Plaintiffs lawyers say the strategy would be unfair to their clients. There are no jury trials and the system takes “years and years, so Boeing would be able to delay” any resolution until long after publicity has died down, Kabateck said. Also, “Boeing would have a much better chance of limiting their liability,” he said.
The bid to move the case may not prevail because Boeing is headquartered in Chicago, Rabin said. “Most of the questions will be technical questions and the experts on both sides will be based in the U.S.”
But Mark Dombroff, an aviation lawyer who has represented defendants in other crash cases, said it’s not unreasonable to seek a venue change, given that the crash occurred in Indonesia, all the victims were Indonesian, and Indonesia transportation officials are investigating.

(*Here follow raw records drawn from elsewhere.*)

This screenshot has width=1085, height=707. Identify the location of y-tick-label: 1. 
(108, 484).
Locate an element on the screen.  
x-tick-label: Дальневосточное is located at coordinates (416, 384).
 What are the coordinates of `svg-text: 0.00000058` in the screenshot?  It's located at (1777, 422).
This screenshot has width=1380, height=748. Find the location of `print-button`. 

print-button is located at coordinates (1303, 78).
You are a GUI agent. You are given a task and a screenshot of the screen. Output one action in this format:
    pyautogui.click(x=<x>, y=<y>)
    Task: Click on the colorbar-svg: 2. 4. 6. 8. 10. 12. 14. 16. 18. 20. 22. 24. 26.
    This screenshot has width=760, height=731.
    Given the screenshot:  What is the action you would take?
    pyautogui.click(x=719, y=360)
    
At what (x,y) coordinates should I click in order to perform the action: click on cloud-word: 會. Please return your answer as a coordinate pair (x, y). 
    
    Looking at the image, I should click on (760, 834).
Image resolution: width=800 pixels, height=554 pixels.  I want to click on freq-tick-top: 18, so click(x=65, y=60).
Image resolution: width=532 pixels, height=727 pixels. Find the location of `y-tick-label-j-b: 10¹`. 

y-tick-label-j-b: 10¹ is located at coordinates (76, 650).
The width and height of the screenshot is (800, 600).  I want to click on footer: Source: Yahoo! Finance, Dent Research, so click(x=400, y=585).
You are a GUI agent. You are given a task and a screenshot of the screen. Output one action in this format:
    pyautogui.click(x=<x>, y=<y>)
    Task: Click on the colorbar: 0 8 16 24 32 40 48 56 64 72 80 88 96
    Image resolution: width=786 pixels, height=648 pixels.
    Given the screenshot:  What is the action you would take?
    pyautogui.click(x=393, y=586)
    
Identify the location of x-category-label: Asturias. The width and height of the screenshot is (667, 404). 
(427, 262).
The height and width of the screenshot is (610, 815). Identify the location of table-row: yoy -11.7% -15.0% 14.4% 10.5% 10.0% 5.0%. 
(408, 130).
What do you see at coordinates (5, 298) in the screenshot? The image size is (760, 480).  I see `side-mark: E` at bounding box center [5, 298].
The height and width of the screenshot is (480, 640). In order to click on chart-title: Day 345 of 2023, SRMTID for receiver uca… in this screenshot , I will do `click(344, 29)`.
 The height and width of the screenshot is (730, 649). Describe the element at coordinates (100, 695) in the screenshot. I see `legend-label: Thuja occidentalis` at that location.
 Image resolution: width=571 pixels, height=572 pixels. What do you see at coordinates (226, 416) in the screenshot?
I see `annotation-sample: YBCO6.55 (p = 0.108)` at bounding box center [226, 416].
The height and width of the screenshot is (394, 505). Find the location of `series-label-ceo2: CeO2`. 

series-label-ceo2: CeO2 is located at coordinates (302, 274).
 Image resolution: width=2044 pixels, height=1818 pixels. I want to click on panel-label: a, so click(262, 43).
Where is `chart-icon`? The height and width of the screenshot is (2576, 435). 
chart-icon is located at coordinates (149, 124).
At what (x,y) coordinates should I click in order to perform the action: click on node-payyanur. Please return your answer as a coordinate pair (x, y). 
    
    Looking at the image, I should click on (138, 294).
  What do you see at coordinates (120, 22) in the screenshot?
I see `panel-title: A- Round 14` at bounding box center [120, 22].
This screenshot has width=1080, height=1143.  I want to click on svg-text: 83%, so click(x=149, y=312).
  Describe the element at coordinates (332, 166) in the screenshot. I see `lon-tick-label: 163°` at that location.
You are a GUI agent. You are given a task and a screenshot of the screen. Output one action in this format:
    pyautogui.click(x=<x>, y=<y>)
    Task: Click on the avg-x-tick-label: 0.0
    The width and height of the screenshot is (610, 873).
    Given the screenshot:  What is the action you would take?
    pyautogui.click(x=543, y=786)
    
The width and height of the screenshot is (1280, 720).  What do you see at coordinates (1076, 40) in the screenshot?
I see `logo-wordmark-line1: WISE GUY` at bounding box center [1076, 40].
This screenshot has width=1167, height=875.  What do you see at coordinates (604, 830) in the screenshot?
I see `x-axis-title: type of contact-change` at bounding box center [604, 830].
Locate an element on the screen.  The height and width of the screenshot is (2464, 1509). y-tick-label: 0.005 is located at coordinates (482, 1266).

Investors also are suing Boeing. They allege the company artificially inflated the value of the stock by withholding knowledge of safety problems. The shareholders are seeking as much as $4.76 billion for losses from January to March 21. But that amount may be increased, according to plaintiffs’ attorney Reid Kathrein.
His firm, which filed the first shareholder lawsuit, is investigating whether to expand the size of the class, given the recent public disclosures about Boeing missteps related to the 737 Max. That would add another $1.2 billion in losses claimed, he said in an interview.
Investors wouldn’t collect anything near that in a settlement, if there is one, based on prior recoveries in such lawsuits. But the newer revelations, even if the class isn’t widened, helps the shareholders’ claims, Kathrein said.
“Now they’ve admitted they knew before the crash, it strengthens our position tremendously,” he said.